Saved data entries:
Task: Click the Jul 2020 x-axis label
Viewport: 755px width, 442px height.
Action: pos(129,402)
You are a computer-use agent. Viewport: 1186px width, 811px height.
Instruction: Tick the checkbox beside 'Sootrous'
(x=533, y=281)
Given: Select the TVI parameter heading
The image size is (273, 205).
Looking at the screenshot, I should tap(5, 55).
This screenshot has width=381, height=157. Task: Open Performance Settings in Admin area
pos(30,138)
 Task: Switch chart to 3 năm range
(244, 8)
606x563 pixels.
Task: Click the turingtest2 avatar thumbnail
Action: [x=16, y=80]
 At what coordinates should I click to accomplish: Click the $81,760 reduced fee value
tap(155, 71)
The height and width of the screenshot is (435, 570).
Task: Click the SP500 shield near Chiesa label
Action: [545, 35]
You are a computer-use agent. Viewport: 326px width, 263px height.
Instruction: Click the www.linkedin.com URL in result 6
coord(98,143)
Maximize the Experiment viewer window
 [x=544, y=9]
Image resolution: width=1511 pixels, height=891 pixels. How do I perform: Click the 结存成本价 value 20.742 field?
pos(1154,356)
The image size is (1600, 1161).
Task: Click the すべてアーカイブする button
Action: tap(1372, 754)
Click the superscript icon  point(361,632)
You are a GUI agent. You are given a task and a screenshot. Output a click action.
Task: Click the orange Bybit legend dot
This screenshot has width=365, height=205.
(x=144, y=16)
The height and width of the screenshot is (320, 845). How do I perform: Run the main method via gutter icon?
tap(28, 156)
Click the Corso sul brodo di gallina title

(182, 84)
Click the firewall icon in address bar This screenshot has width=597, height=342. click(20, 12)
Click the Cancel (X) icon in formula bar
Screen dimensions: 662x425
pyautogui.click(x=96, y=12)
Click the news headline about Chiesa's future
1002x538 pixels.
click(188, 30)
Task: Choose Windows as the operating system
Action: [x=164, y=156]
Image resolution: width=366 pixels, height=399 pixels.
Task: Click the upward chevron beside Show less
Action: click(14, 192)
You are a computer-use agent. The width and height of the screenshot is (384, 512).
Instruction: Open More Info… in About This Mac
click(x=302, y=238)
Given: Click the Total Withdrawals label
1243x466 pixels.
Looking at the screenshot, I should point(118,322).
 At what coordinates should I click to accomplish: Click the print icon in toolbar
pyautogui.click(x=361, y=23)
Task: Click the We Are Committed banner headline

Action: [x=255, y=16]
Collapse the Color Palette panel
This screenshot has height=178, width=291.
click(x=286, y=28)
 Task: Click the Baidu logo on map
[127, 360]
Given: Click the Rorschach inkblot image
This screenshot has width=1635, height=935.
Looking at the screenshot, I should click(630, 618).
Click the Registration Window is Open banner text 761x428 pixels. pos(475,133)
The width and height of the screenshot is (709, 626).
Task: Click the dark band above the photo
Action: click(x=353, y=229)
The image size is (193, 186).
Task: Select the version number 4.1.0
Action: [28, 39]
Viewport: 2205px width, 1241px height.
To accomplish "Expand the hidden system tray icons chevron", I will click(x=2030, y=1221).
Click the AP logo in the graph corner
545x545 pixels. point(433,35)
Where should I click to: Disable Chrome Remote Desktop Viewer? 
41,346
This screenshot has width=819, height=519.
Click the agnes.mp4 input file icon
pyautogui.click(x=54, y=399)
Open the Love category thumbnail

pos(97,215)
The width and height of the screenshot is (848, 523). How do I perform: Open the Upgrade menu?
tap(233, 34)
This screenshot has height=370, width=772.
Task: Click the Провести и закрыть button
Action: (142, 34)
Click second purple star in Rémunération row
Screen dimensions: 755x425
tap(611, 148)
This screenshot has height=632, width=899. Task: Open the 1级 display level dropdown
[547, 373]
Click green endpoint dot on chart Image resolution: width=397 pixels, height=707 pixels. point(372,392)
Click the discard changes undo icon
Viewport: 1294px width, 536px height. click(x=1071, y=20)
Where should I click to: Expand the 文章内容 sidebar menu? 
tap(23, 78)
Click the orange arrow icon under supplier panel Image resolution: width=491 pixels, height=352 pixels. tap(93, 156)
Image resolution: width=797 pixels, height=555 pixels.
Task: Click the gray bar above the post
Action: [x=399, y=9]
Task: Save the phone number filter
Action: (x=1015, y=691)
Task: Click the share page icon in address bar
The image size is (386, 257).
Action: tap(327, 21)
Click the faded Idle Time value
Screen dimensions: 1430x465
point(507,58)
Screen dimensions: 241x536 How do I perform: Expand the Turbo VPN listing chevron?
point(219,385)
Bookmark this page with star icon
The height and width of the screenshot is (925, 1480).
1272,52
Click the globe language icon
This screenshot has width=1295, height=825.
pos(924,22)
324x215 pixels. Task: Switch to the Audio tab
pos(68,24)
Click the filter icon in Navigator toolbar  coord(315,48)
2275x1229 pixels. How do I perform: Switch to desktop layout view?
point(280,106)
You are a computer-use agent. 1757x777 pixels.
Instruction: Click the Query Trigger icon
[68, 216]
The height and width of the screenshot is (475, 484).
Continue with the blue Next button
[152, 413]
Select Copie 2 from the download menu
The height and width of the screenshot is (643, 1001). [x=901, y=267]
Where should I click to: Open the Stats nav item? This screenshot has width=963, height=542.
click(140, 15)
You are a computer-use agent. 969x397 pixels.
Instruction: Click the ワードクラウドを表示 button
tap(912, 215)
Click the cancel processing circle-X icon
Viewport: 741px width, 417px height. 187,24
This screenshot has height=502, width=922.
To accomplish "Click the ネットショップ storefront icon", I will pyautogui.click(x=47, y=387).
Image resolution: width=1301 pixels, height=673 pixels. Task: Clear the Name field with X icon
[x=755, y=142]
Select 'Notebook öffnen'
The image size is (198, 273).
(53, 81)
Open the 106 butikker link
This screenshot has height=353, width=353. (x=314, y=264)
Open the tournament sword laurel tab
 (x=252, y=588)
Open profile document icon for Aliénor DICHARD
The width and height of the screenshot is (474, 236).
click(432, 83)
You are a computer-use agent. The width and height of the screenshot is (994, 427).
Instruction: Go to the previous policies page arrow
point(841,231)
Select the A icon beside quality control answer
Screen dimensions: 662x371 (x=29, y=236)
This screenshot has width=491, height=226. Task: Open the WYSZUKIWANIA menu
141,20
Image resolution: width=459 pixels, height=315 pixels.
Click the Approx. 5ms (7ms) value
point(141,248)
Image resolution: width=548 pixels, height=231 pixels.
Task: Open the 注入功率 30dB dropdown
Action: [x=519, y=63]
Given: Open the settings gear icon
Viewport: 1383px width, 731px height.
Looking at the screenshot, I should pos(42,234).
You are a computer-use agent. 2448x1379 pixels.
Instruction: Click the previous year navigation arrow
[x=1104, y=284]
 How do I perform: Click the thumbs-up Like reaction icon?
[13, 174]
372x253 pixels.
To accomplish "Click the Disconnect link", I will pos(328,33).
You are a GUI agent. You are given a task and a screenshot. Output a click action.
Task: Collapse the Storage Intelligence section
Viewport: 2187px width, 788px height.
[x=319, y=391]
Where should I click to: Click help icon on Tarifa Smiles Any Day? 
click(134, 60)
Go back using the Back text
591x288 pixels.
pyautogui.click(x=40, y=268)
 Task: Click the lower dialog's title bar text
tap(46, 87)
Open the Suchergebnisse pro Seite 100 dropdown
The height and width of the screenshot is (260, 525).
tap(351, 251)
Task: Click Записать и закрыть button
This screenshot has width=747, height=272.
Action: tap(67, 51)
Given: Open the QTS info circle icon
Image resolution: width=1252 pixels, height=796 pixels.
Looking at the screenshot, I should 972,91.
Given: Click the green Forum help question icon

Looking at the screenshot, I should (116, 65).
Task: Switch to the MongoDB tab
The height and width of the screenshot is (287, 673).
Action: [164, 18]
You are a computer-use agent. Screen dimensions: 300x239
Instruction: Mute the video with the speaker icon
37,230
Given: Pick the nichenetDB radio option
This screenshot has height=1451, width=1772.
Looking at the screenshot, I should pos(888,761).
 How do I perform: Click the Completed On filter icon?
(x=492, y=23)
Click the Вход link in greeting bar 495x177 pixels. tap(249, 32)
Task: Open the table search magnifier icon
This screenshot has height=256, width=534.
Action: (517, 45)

◆ **What you have to do**: Which lines of the listing contain the word "green"? Select each one, treating upper and lower case as different, and copy it out.

◆ **Written solution**:
Click green endpoint dot on chart Image resolution: width=397 pixels, height=707 pixels. point(372,392)
Given: Click the green Forum help question icon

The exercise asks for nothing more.